L’ultra-droite identitaire n’est pas en reste. Elle serait également mobilisée. Et invite également la population à des soulèvements violents. Les services du renseignement ont notamment pu lire surleur site : « La France est une cocotte-minute […] Ce gouvernement macronien a-t-il conscience des sommes de haine et de colère qui s’accumulent ? […] Que les comportements collectifs pourraient se déchaîner contre lui avec toute la brutalité d’une mutinerie sanglante ? » Au-delà de la mouvance de l’extrême-gauche, l’ensemble des travailleurs actifs ou récemment mis au chômage entendent occuper de nouveau l’espace public pour protester contre la gestion sanitaire criminelle du gouvernement Macron, contre l’explosion du chômage, la détérioration des conditions sociales. L’après-confinement s’annonce mouvementé. La note confidentielle des services du renseignement sur le « suivi de l’impact du Covid-19 en France précise que les syndicats n’accepteront pas un retour à la situation d’avant crise car celle-ci a démontré les limites du néo-libéralisme », écrit BFMTV sur son site d’information.
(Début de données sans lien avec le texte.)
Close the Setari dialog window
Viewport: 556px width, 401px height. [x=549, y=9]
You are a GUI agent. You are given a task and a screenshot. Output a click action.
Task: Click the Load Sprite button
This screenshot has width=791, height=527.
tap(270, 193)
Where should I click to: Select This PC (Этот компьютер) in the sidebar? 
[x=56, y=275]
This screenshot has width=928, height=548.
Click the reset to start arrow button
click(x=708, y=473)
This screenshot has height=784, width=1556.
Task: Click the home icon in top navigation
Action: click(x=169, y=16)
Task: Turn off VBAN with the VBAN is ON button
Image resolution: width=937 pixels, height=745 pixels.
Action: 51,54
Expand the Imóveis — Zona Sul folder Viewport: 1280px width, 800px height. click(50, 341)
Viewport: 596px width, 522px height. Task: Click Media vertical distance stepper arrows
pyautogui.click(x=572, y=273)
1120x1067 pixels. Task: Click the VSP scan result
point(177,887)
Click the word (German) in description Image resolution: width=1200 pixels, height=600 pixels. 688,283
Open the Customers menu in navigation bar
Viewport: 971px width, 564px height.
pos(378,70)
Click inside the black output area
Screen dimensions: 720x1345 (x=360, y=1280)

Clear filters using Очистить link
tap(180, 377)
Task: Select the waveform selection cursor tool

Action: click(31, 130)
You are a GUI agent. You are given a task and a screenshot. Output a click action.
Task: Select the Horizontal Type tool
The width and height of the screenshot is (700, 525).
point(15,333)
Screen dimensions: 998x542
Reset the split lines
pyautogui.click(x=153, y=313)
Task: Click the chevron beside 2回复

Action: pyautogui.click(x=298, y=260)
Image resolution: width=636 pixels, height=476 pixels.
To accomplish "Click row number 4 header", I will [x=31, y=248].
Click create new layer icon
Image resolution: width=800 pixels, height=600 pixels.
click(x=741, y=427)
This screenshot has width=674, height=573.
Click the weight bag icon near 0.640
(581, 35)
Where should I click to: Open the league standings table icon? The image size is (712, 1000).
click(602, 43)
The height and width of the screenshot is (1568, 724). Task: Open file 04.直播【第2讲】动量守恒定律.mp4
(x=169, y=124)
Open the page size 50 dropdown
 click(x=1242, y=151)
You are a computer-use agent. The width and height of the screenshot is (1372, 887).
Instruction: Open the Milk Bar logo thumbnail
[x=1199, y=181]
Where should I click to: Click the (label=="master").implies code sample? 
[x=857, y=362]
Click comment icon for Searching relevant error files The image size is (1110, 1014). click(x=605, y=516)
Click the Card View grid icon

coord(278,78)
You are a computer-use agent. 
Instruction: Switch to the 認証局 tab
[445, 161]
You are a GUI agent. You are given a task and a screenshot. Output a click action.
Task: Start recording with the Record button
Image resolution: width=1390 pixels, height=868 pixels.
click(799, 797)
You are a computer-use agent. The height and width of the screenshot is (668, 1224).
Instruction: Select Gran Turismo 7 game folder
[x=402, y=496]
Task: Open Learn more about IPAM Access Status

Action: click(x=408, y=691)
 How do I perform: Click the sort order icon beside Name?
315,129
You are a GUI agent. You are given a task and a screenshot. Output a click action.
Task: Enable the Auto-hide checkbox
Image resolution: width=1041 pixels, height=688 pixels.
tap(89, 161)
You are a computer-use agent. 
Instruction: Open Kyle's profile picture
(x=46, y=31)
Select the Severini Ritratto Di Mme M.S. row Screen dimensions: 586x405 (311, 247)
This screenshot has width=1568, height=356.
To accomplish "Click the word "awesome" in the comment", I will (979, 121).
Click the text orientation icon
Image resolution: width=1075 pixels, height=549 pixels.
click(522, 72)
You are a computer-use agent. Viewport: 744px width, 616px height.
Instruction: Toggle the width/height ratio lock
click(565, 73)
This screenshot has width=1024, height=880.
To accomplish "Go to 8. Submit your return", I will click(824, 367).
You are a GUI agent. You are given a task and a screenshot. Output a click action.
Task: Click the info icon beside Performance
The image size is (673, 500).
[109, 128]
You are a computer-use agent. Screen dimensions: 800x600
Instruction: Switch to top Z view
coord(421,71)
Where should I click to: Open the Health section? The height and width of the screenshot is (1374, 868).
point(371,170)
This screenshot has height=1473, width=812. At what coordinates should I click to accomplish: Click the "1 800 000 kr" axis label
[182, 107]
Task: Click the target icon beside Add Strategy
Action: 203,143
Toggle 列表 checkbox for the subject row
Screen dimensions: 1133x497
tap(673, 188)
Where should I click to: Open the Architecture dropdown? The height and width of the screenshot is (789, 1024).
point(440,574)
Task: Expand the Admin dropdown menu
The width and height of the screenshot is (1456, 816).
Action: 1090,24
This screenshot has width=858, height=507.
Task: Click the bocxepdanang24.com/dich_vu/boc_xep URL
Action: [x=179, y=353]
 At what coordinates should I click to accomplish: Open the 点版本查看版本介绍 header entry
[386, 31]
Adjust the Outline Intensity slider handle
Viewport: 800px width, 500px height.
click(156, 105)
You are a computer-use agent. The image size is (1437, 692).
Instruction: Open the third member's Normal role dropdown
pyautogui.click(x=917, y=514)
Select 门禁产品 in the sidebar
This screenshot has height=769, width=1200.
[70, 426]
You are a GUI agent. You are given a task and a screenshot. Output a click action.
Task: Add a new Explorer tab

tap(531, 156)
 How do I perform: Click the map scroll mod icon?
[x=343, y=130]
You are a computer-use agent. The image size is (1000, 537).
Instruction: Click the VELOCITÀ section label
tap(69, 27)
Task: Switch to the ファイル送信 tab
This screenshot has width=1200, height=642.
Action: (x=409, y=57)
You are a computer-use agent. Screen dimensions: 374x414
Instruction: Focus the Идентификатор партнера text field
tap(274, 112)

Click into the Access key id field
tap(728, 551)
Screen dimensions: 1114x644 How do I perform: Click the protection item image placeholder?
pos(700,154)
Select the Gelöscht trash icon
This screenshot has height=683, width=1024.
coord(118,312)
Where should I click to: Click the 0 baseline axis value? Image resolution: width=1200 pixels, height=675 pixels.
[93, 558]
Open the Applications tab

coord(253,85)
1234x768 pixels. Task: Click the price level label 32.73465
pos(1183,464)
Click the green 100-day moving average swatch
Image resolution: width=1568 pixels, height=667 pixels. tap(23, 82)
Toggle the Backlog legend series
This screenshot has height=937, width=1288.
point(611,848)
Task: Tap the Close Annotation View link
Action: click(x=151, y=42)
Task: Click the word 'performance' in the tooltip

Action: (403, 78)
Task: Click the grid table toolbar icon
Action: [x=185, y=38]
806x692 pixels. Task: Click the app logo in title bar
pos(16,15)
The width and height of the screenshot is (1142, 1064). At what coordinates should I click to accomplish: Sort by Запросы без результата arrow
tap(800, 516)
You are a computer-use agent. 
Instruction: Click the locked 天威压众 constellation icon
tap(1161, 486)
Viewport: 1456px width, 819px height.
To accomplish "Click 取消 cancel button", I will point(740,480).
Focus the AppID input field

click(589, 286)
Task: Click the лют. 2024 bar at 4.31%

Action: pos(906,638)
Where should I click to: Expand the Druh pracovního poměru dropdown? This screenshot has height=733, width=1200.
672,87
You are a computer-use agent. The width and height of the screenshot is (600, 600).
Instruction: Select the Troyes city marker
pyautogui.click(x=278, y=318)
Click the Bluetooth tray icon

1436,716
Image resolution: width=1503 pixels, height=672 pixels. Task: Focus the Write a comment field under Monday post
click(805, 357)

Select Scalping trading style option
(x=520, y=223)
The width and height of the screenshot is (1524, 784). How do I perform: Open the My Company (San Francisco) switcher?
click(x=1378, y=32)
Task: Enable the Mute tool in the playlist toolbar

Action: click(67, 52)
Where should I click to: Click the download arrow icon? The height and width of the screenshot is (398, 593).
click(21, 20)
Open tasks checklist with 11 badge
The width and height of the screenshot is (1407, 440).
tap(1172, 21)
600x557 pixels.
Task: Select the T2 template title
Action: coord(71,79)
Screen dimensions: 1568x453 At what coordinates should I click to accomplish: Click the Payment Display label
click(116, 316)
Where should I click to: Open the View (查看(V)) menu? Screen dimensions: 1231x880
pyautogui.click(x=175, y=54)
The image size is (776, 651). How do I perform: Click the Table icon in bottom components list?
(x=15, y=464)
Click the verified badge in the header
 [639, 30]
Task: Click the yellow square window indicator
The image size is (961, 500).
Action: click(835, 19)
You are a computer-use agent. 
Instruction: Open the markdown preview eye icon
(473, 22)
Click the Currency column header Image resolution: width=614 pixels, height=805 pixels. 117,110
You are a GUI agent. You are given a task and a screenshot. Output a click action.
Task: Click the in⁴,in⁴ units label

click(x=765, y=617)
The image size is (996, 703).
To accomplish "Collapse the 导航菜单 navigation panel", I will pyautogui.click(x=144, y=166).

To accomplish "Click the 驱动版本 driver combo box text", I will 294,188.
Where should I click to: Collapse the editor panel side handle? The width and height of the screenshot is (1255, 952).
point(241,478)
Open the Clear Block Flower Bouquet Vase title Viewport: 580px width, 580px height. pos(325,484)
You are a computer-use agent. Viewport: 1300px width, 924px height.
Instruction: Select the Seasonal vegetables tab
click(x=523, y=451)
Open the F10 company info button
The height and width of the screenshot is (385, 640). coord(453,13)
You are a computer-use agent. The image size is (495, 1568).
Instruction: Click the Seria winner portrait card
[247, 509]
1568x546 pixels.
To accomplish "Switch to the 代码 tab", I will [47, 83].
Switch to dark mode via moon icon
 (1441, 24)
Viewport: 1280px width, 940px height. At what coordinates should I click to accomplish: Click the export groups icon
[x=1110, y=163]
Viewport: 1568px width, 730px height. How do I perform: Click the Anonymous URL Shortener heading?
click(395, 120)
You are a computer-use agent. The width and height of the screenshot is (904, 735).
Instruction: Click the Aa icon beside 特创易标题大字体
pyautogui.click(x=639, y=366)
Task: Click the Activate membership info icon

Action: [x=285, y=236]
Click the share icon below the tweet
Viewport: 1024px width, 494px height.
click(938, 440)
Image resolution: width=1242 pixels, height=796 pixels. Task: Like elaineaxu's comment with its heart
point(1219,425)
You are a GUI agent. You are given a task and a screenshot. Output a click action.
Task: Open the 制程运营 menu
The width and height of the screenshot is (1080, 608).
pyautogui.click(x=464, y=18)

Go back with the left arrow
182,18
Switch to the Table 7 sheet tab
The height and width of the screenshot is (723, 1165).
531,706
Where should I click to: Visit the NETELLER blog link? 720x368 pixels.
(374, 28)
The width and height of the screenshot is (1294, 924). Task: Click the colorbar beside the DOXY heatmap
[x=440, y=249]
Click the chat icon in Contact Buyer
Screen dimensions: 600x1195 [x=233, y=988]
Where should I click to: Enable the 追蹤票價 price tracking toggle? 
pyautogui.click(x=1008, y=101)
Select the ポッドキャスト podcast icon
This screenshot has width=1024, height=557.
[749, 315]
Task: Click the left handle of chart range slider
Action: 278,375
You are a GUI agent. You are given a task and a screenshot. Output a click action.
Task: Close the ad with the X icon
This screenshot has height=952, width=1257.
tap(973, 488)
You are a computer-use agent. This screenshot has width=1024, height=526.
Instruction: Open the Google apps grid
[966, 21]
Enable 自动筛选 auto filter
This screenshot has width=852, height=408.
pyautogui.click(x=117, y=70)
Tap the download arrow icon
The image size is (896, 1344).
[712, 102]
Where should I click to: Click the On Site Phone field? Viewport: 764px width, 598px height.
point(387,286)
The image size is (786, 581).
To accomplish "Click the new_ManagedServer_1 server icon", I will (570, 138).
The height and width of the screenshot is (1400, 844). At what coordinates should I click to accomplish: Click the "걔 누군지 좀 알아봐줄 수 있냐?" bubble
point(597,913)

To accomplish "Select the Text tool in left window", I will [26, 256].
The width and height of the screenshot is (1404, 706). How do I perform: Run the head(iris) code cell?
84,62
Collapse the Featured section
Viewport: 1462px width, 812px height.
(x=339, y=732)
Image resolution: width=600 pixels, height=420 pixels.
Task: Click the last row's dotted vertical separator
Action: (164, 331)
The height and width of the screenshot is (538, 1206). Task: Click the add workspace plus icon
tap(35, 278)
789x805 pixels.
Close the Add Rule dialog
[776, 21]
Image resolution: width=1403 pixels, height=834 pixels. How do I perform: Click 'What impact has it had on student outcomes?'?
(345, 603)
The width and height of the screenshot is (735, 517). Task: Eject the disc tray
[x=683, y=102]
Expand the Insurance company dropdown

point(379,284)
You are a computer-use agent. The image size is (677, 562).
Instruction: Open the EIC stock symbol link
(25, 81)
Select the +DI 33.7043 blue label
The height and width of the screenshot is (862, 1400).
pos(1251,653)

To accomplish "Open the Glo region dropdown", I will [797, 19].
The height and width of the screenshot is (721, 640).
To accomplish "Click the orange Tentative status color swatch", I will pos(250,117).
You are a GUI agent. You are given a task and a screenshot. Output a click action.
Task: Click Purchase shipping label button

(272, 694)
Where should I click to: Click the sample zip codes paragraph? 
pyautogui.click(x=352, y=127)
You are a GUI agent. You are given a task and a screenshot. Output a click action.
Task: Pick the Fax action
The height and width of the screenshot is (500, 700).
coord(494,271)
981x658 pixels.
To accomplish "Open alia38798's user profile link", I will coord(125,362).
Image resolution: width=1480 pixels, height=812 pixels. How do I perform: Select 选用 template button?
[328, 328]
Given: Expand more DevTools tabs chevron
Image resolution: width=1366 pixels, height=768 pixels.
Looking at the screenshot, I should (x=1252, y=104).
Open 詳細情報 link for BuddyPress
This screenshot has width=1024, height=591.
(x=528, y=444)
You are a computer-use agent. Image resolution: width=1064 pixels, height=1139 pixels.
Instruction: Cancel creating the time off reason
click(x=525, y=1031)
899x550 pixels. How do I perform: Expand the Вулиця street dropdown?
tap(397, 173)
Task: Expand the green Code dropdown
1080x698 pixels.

Du côté de l’Italie, la même crainte s’est emparée du pouvoir. Les services secrets italiens ont présenté au gouvernement Conte un rapport sur les possibles révoltes sociales et rébellions spontanées dans le Sud du pays consécutivement à l’écroulement du système de santé et à la dégradation des conditions de vie des habitants. Comme l’indique Dagospia, un hébergeur d’informations italien, « Les parkings abusifs, les contrebandiers, les trafiquants de drogue, en ce qui concerne l’économie illégale, mais également la part importante de travailleurs illégaux (caissiers, paysans, barmans, serveurs) employés dans des entreprises maintenant obligées de fermer, ne sauront bientôt plus comment joindre les deux bouts ». « Sur Facebook, les italiens de Sicile ne mâchent pas leurs mots et appellent au pillage des magasins ». « Les travailleurs non déclarés, qui selon les données de 2019 étaient au nombre de 3,7 millions, se retrouvent sans ressource et vivent actuellement sur leurs économies ». « La question que se posent maintenant les analystes des services de renseignement est de savoir combien de temps peuvent se débrouiller ces quatre millions de citoyens sans gagner d’argent » ? Cette dernière interrogation se pose pour tous les pays où domine l’économie informelle et marchande, l’absence d’assurance chômage, de protection sociale, notamment dans le secteur privé, comme l’Algérie et d’autres pays sous-développés.